Question

If X follows a binomial distribution with parameters n = 100 and p = 1/3, then P(X = r) is maximum when r =（ ）
A. 32
B. 33
C. 34
D. 31

Answer

**step1** Understanding the Problem

We are asked to find the number of successful outcomes, represented by 'r', that is most likely to occur. We are given a situation where there are 100 total attempts (n = 100), and the chance of success in each attempt is 1 out of 3 (p = 1/3). This kind of problem involves understanding which outcome has the highest probability.

**step2** Calculating the Expected Number of Successes

To find out what number of successes we would typically expect, or the average number of successes, we multiply the total number of attempts by the chance of success for each attempt.

Total attempts (n) = 100.

Chance of success (p) = $$\frac{1}{3}$$.

Expected number of successes = Total attempts $$\times$$ Chance of success.

Expected number of successes = $$100 \times \frac{1}{3}$$.

When we multiply 100 by $$\frac{1}{3}$$, we get $$\frac{100}{3}$$.

To understand this fraction as a whole number and a part, we can divide 100 by 3. $$100 \div 3 = 33$$ with a remainder of $$1$$. This means $$\frac{100}{3}$$ is equal to $$33$$ and $$\frac{1}{3}$$.

So, on average, we expect about $$33 \frac{1}{3}$$ successes.

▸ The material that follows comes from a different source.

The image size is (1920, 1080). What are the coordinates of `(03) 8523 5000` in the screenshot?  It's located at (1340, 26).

**step3** Finding the Most Likely Whole Number of Successes

The most likely number of successes ('r') will be the whole number that is closest to our calculated expected number of successes, which is $$33 \frac{1}{3}$$.

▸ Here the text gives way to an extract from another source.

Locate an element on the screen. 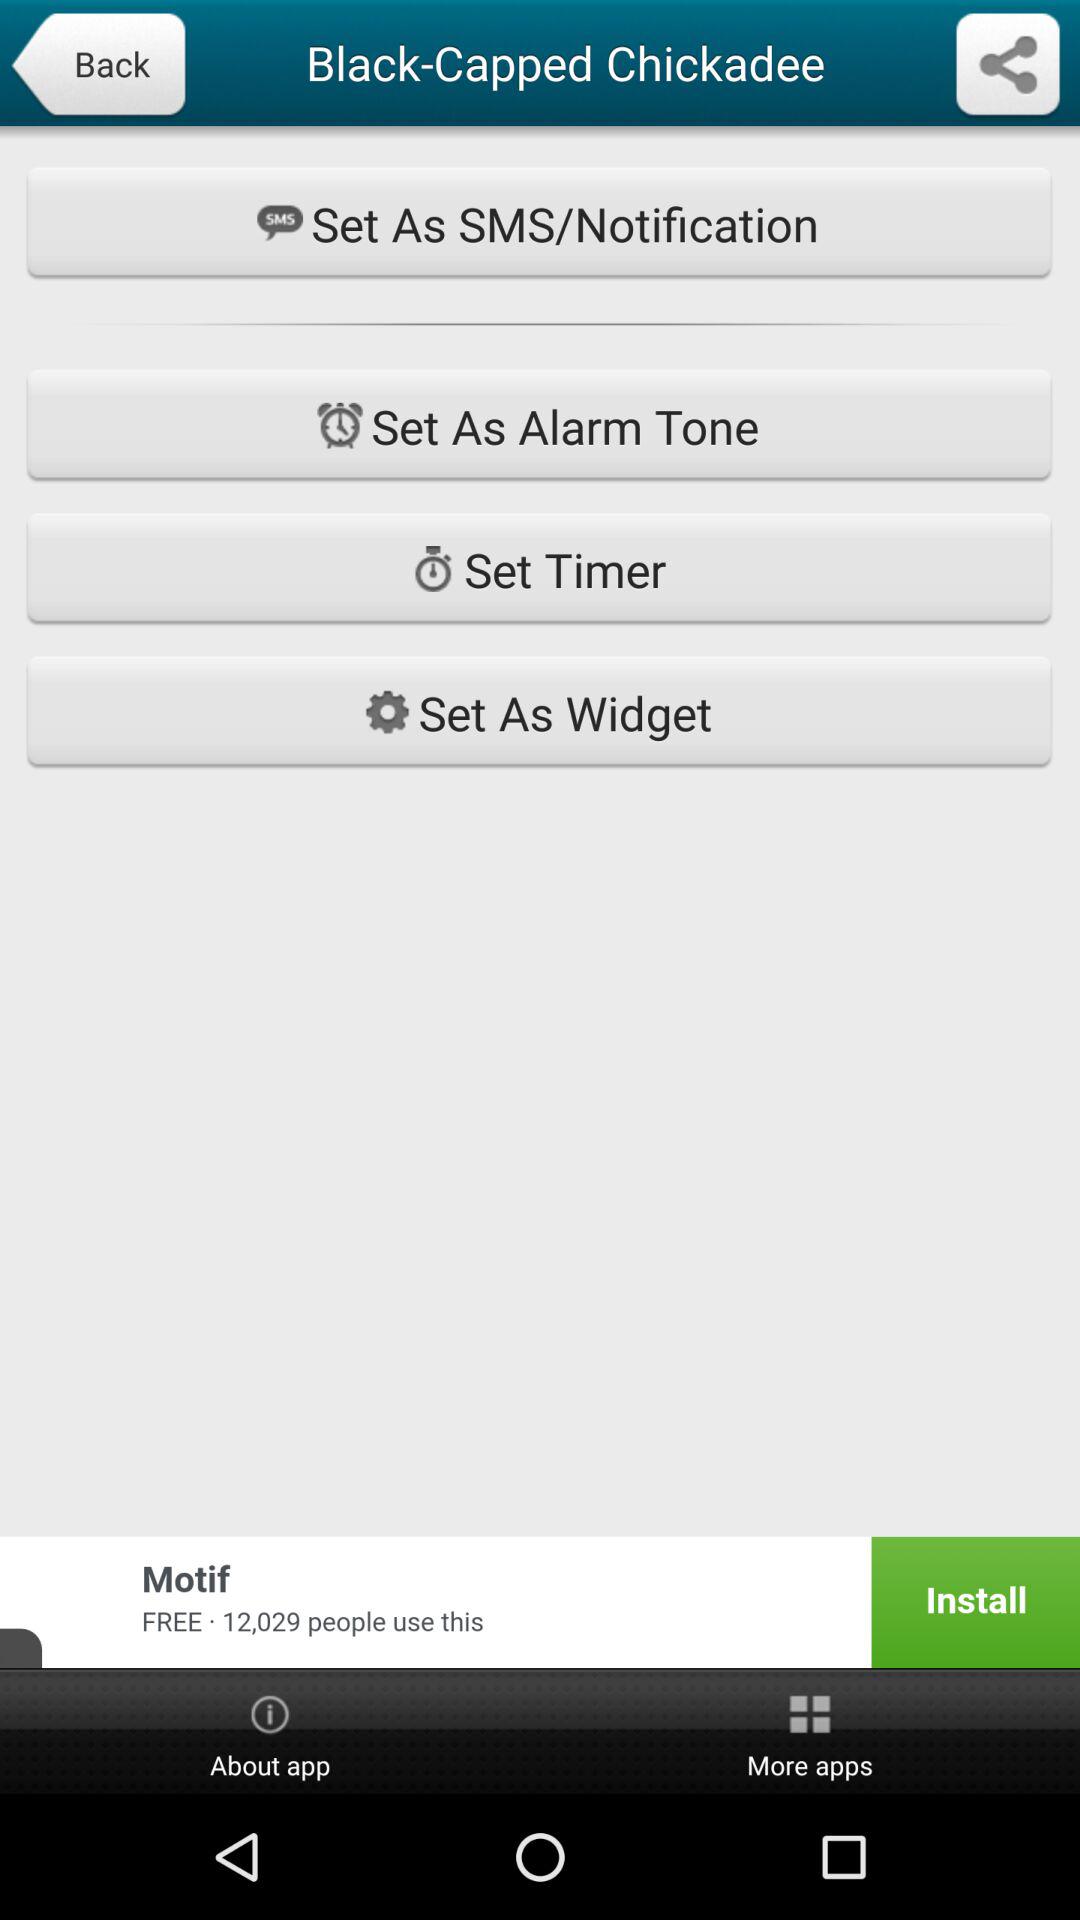  click the item at the bottom left corner is located at coordinates (270, 1733).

Let's look at the whole numbers (integers) that are near $$33 \frac{1}{3}$$. These numbers are 33 and 34.

Now, let's find how far each of these whole numbers is from $$33 \frac{1}{3}$$.

For 33: The difference is $$33 \frac{1}{3} - 33 = \frac{1}{3}$$.

For 34: The difference is $$34 - 33 \frac{1}{3}$$. To subtract, we can think of 34 as $$33 + 1$$, or $$33 + \frac{3}{3}$$. So, $$33 \frac{3}{3} - 33 \frac{1}{3} = \frac{2}{3}$$.

Comparing the differences, $$\frac{1}{3}$$ is smaller than $$\frac{2}{3}$$. This means 33 is closer to $$33 \frac{1}{3}$$ than 34 is.

**step4** Conclusion

Therefore, the number of successes 'r' for which the probability P(X = r) is maximum is 33.